## Your assignment
As the answer, give every line of the records that includes the word "filter".

Collected data entries:
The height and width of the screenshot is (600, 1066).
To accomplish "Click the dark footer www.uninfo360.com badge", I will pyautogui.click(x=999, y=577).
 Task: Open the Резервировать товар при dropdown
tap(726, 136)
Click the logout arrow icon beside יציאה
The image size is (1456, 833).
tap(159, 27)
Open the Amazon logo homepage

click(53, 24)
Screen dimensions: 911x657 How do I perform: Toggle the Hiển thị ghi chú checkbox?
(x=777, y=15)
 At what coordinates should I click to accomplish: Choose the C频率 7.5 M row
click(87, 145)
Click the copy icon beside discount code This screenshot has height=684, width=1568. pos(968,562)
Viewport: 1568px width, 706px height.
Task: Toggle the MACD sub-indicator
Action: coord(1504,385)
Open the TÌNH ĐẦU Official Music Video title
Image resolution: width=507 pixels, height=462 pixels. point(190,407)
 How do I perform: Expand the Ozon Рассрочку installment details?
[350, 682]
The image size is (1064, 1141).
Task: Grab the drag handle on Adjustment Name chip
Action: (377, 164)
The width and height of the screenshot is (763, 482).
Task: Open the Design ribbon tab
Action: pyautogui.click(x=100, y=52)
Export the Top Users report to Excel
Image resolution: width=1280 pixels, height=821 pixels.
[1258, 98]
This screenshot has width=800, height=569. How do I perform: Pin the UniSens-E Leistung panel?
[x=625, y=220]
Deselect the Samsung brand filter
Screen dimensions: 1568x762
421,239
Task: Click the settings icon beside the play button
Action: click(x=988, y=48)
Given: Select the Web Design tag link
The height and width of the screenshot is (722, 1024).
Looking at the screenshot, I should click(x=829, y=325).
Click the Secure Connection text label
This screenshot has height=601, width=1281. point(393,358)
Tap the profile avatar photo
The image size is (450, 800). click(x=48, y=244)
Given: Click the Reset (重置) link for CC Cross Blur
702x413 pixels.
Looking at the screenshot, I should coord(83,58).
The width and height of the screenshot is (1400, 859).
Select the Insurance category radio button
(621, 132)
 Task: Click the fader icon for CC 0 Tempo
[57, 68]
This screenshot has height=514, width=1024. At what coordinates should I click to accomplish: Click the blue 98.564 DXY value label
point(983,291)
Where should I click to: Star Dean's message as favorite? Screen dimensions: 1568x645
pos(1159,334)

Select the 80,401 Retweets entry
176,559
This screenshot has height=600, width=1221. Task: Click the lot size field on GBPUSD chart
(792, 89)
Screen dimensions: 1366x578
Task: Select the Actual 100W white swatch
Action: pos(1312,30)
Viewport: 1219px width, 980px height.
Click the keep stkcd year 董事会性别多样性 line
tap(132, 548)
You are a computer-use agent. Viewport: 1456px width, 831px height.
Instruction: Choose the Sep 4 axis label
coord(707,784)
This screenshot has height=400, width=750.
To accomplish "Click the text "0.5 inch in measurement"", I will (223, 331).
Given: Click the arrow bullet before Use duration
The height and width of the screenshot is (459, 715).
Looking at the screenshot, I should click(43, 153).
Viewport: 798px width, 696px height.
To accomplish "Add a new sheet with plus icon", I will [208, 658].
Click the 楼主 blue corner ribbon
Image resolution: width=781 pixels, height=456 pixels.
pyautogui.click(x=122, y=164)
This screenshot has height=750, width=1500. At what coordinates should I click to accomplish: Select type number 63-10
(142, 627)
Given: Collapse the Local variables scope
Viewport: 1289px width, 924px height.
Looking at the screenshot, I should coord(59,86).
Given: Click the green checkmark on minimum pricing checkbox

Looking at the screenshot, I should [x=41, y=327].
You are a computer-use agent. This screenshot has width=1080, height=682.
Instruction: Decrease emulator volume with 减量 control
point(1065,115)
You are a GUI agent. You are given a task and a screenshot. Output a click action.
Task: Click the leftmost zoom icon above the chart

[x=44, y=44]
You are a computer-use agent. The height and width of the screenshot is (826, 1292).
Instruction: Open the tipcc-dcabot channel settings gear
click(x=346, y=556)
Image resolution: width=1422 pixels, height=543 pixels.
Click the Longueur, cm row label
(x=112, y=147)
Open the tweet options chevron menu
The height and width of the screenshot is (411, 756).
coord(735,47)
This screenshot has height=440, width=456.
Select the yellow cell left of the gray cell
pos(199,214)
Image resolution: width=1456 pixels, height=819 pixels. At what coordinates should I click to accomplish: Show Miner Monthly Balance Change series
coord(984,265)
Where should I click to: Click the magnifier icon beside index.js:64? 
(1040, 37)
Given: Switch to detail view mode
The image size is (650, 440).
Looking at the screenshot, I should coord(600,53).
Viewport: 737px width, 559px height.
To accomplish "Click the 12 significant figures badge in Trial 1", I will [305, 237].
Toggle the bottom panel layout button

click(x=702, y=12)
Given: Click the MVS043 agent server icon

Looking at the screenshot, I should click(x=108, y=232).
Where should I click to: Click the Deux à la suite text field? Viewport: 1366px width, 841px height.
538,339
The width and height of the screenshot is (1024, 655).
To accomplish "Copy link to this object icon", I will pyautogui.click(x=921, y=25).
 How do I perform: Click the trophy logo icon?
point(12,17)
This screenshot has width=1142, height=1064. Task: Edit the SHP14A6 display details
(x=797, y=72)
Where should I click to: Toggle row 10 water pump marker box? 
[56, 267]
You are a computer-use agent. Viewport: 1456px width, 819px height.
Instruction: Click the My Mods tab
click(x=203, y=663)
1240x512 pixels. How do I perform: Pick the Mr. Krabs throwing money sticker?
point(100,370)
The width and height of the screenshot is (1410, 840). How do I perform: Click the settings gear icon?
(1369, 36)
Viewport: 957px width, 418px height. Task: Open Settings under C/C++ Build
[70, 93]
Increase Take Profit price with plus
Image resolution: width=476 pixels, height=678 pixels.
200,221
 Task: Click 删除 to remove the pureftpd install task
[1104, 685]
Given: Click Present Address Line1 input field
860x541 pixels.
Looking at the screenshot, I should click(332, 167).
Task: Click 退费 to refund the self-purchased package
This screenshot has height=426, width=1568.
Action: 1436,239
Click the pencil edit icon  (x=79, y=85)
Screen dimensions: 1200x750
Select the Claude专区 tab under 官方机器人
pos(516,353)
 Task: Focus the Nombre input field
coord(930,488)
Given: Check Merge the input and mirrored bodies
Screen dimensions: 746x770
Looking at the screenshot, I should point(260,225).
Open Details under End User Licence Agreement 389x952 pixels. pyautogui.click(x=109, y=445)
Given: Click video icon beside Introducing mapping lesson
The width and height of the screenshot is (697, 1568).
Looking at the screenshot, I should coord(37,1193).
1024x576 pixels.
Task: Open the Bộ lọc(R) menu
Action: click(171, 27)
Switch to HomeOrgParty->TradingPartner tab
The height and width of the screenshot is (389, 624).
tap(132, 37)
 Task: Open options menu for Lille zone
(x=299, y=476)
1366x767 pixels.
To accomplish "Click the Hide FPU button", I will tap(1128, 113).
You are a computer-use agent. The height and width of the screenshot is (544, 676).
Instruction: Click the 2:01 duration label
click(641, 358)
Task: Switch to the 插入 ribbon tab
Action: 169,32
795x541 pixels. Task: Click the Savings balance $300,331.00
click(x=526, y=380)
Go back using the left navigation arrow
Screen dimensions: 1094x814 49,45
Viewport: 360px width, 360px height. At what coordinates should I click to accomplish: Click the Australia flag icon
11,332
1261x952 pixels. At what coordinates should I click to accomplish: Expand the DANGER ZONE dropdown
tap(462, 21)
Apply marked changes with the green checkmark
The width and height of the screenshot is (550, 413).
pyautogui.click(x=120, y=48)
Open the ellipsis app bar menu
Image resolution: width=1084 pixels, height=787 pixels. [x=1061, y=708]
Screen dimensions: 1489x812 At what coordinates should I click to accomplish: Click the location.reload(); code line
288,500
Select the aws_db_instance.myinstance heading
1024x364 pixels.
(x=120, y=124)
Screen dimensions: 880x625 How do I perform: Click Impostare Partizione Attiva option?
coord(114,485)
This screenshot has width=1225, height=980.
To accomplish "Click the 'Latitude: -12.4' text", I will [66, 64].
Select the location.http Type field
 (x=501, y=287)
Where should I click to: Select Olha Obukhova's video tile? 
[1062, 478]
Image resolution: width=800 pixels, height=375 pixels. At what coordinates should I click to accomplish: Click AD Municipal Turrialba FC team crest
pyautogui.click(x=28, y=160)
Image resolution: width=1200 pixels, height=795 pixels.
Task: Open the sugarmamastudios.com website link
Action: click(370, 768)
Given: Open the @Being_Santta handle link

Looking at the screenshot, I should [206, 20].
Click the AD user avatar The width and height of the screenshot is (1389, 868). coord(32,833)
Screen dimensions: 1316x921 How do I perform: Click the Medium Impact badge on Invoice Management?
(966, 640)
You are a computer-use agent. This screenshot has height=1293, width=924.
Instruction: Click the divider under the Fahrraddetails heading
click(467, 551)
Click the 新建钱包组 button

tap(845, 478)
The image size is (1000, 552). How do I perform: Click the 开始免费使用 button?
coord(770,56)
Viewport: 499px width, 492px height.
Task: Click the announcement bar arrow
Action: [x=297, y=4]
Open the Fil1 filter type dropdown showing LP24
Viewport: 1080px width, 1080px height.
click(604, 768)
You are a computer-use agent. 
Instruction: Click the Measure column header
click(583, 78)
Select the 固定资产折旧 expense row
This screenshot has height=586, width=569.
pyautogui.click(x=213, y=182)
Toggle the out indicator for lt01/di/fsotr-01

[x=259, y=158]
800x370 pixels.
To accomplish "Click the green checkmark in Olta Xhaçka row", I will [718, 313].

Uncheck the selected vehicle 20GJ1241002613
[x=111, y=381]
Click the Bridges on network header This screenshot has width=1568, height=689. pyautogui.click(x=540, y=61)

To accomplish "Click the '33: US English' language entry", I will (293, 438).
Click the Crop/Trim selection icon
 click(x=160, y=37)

## Expected output
Deselect the Samsung brand filter
Open the Fil1 filter type dropdown showing LP24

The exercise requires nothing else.